What is needed: Find the line containing "This screenshot has width=1204, height=685." in the records below. Copy exactly that line and each one after it, ending at the line containing "You are a computer-use agent. The", and nothing more.

Records drawn from a dataset:
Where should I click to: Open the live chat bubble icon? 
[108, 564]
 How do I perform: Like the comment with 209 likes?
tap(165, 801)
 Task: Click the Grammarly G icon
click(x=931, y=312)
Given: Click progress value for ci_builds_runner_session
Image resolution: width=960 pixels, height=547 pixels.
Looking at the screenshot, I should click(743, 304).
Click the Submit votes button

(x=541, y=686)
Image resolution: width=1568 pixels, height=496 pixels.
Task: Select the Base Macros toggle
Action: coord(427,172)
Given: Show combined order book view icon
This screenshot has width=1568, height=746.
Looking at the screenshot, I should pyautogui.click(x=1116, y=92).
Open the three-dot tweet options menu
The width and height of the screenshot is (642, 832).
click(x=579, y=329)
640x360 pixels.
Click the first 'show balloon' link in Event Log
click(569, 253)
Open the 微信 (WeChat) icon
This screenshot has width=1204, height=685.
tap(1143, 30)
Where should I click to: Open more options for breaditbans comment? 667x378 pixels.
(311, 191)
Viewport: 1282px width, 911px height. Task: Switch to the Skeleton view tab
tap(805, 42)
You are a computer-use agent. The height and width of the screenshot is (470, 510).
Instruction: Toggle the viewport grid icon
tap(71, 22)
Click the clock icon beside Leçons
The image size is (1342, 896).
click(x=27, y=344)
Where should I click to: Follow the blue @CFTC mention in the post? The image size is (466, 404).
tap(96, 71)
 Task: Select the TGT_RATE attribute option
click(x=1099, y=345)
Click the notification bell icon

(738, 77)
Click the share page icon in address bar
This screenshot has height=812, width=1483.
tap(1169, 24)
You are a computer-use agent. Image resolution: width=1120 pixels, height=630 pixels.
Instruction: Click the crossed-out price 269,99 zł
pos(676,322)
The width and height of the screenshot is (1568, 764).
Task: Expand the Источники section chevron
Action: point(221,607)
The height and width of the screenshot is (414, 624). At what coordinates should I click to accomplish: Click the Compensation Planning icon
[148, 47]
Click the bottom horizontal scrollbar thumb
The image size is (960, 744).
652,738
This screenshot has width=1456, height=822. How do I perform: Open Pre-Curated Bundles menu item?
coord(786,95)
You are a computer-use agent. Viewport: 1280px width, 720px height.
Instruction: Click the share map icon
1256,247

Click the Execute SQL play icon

Response below:
This screenshot has width=1204, height=685.
tap(1143, 30)
Where should I click to: Open more options for breaditbans comment? 667x378 pixels.
(311, 191)
Viewport: 1282px width, 911px height. Task: Switch to the Skeleton view tab
tap(805, 42)
You are a computer-use agent. The height and width of the screenshot is (470, 510).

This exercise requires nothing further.